Last summer, Pinterest acquired a visual discovery site called Icebergs, and today that team is showing off what it’s been up to, having since relocated from Spain to San Francisco. While over the past several months, Pinterest’s focus has been on improving search and discovery on its site, the former Iceberg team members have been working to improve the process involved with saving pins themselves. Today, they’re rolling out a new “Pin It” button that’s designed to speed up the process of saving content to Pinterest by reducing the number of clicks by half.
Before, using the “Pin It” button on the web required four clicks before the content was saved, as you may recall.
“It was a bit hard,” notes former Icebergs co-founder, now Pinterest Product Manager César Isern López. “But on mobile it was only two taps away. We wanted to translate that mobile experience to the web and make it extremely fast and easy to save anything,” he says.
One of the improvements arriving now in the new button is that it makes it easier to find and create boards from the interface. The window will now display the three boards you’ve been pinning to most recently at the top of the flow, and it includes an improved Pin selector as users pin from around the web. The company has been testing the new button with a small percentage of its user base before today, and claims that early results have shown that the new flow have increased repins by 3 percent.

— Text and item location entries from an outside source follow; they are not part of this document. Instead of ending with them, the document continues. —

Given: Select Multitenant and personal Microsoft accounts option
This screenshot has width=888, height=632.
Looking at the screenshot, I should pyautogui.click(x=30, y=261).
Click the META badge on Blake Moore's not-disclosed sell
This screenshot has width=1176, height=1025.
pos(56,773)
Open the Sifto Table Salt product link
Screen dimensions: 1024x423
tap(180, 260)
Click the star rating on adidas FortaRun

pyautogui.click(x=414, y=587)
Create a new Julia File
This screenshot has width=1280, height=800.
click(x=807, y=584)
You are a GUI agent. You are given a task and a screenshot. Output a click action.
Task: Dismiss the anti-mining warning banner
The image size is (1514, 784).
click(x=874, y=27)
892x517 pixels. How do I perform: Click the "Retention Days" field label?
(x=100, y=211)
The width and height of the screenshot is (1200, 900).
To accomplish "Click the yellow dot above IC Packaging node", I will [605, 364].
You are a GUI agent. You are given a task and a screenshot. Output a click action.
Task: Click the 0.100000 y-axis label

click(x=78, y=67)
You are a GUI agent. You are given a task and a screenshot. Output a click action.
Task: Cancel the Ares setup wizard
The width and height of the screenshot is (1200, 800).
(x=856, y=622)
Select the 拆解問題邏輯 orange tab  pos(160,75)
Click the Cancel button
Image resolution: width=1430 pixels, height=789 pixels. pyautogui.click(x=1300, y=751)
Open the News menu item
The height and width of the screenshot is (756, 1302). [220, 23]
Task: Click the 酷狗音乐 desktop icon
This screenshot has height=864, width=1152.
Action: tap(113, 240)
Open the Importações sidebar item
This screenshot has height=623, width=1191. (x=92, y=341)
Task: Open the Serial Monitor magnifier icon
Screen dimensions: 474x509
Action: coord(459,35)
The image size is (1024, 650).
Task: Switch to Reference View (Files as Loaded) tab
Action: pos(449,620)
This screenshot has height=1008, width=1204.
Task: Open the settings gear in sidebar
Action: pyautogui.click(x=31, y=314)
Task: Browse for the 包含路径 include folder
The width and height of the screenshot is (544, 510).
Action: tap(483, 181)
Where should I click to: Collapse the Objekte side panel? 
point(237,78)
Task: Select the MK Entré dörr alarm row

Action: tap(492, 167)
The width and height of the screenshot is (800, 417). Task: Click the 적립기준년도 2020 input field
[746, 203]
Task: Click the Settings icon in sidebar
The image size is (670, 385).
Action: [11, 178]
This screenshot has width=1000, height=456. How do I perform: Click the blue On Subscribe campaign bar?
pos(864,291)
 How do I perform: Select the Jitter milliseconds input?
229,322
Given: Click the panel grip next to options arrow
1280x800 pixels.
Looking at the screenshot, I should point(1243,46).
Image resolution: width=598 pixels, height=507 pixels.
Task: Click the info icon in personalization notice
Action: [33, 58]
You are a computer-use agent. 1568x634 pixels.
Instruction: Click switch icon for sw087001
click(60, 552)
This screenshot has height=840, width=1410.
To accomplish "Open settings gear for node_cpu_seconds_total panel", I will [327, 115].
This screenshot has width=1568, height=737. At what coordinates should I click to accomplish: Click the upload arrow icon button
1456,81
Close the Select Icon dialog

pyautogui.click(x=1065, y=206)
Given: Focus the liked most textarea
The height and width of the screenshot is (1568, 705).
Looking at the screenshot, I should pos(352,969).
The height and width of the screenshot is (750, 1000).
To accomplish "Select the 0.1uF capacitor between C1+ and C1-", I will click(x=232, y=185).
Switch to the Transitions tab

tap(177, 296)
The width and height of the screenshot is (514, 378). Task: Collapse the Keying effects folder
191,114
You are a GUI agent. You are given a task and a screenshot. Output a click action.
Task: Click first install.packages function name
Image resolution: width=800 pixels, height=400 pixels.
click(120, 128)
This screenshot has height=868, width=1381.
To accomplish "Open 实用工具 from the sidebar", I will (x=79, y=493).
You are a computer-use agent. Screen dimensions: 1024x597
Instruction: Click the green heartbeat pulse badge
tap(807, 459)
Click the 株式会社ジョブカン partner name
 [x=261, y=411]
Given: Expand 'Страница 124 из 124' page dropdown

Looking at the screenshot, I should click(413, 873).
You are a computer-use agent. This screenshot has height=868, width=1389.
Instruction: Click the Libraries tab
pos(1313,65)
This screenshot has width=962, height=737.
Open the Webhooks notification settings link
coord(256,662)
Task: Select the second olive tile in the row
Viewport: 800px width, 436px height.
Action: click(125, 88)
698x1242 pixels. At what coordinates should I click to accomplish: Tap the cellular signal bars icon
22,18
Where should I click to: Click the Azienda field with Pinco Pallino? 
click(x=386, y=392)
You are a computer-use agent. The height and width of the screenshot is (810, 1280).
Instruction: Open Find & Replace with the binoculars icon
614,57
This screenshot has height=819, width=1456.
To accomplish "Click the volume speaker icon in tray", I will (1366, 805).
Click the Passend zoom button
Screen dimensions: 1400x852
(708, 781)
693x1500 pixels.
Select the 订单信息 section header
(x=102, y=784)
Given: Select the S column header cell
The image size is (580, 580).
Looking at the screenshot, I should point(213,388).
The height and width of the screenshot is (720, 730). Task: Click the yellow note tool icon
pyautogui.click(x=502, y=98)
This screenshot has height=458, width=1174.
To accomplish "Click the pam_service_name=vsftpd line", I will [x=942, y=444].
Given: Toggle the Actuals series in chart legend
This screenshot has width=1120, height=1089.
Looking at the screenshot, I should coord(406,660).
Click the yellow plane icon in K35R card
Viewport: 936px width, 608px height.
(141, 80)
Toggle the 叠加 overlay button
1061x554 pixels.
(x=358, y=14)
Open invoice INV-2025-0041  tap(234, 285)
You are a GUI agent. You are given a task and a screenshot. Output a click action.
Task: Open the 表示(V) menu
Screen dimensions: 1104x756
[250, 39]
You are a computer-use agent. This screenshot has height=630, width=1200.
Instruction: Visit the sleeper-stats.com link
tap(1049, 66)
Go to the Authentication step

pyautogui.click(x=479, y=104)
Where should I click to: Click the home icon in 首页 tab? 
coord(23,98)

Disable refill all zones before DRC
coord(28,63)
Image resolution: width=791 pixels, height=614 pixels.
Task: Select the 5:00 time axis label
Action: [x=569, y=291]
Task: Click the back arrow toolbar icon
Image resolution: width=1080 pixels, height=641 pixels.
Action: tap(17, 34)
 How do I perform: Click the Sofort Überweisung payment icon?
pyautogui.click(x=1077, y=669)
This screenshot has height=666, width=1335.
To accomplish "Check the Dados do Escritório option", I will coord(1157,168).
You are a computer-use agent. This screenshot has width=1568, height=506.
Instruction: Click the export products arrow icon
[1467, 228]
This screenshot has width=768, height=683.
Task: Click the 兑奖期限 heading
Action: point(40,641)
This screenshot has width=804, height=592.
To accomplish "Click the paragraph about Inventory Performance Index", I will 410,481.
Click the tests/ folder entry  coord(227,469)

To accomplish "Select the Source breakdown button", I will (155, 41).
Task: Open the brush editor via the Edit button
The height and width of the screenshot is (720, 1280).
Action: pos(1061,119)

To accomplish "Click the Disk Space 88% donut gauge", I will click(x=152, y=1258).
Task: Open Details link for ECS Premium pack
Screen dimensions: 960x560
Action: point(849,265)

As you can see in the screenshot above, when the user clicks the new Pin It button on a webpage with a number of images, they’re shown a message that asks them to “Choose a Pin to Save,” then they click on the one they want to share. Afterward, the user is shown the new pop-up window where their top boards are shown to them first, and a search option helps them quickly locate other boards by name, if need be.
While some users have already seen this button in the wild, Pinterest says the rollout will reach 100 percent of its user base today.
Though somewhat of a minor tweak to Pinterest’s user interface, the change is one of several the company has planned, we understand. López and his former co-founder Albert Pereta, now a lead product designer at Pinterest, created a new “Save” team inside the company when they joined. That team is focused on making it easier to Pin content from around the web, including articles, ideas and inspiration, recipes, products and more.
They’ve also been responsible for building other bulk editing tools that have allowed users to copy, move or delete Pins from a board all at once. And going forward, they’ll be working to improve the process of returning to previously pinned items, they say. That is, making it easier to go back to your Pins, search for them, and then actually use them.
The company says that, to date, it has 50 billion Pins on its service which are saved onto more than 1 billion boards, and it’s now serving up over 1.5 trillion recommendations annually. Already, its users are saving a lot of content onto the site daily, including 2 million product Pins and over 14 million articles, for example. With this small change to the pinning flow, however, the company is hoping to increase those numbers even more.